- [What you have to do]: Lines from the first one down to the one containing "The image size is (1315, 589)." in the data below are the only ones needed; please return them exactly, both ends included.

- [Exercise material]:
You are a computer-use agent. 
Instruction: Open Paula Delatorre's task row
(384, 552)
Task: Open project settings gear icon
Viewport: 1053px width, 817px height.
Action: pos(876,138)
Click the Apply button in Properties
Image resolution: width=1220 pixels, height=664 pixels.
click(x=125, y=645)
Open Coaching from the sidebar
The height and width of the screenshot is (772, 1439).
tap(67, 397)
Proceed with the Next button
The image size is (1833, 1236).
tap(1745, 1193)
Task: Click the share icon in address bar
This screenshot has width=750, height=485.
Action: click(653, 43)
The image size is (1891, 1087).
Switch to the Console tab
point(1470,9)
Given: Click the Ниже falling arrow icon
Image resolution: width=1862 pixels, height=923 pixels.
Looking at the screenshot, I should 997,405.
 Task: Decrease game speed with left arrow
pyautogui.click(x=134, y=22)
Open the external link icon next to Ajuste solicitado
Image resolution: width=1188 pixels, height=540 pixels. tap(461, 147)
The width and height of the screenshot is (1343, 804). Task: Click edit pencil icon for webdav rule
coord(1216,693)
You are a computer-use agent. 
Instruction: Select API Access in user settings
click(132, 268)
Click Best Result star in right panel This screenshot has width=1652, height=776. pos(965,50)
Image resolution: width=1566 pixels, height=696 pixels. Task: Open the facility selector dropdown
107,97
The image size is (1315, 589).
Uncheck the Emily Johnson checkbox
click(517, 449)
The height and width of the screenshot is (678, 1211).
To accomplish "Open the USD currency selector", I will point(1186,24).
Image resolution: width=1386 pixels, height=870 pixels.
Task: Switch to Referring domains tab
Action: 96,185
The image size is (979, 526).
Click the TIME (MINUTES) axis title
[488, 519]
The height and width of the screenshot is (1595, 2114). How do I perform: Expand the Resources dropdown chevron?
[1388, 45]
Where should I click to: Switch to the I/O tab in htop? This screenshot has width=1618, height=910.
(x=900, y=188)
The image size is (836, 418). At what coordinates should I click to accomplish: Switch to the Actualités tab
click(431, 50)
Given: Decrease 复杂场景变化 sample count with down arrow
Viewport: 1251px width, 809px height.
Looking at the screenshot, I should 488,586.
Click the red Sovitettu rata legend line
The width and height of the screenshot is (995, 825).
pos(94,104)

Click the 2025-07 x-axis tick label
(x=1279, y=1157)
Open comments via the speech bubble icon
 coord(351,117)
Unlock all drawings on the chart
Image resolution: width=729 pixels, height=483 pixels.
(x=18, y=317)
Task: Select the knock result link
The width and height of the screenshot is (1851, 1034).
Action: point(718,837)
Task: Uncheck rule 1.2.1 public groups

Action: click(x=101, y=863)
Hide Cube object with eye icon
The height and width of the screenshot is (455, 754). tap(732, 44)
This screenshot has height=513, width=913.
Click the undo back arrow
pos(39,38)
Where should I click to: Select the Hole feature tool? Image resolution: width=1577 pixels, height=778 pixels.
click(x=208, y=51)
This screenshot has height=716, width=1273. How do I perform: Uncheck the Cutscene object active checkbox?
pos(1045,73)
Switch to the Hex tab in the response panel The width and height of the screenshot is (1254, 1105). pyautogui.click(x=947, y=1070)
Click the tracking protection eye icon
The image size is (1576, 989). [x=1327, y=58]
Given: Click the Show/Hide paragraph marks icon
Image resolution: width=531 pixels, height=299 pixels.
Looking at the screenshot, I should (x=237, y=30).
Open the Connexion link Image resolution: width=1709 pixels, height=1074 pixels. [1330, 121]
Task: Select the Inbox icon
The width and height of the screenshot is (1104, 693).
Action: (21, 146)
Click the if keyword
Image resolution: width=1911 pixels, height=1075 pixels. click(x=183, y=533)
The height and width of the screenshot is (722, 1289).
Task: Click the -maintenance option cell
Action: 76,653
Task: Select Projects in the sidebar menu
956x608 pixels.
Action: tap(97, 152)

- [Result for this exercise]:
You are a computer-use agent. 
Instruction: Open Paula Delatorre's task row
(384, 552)
Task: Open project settings gear icon
Viewport: 1053px width, 817px height.
Action: pos(876,138)
Click the Apply button in Properties
Image resolution: width=1220 pixels, height=664 pixels.
click(x=125, y=645)
Open Coaching from the sidebar
The height and width of the screenshot is (772, 1439).
tap(67, 397)
Proceed with the Next button
The image size is (1833, 1236).
tap(1745, 1193)
Task: Click the share icon in address bar
This screenshot has width=750, height=485.
Action: click(653, 43)
The image size is (1891, 1087).
Switch to the Console tab
point(1470,9)
Given: Click the Ниже falling arrow icon
Image resolution: width=1862 pixels, height=923 pixels.
Looking at the screenshot, I should 997,405.
 Task: Decrease game speed with left arrow
pyautogui.click(x=134, y=22)
Open the external link icon next to Ajuste solicitado
Image resolution: width=1188 pixels, height=540 pixels. tap(461, 147)
The width and height of the screenshot is (1343, 804). Task: Click edit pencil icon for webdav rule
coord(1216,693)
You are a computer-use agent. 
Instruction: Select API Access in user settings
click(132, 268)
Click Best Result star in right panel This screenshot has width=1652, height=776. pos(965,50)
Image resolution: width=1566 pixels, height=696 pixels. Task: Open the facility selector dropdown
107,97
The image size is (1315, 589).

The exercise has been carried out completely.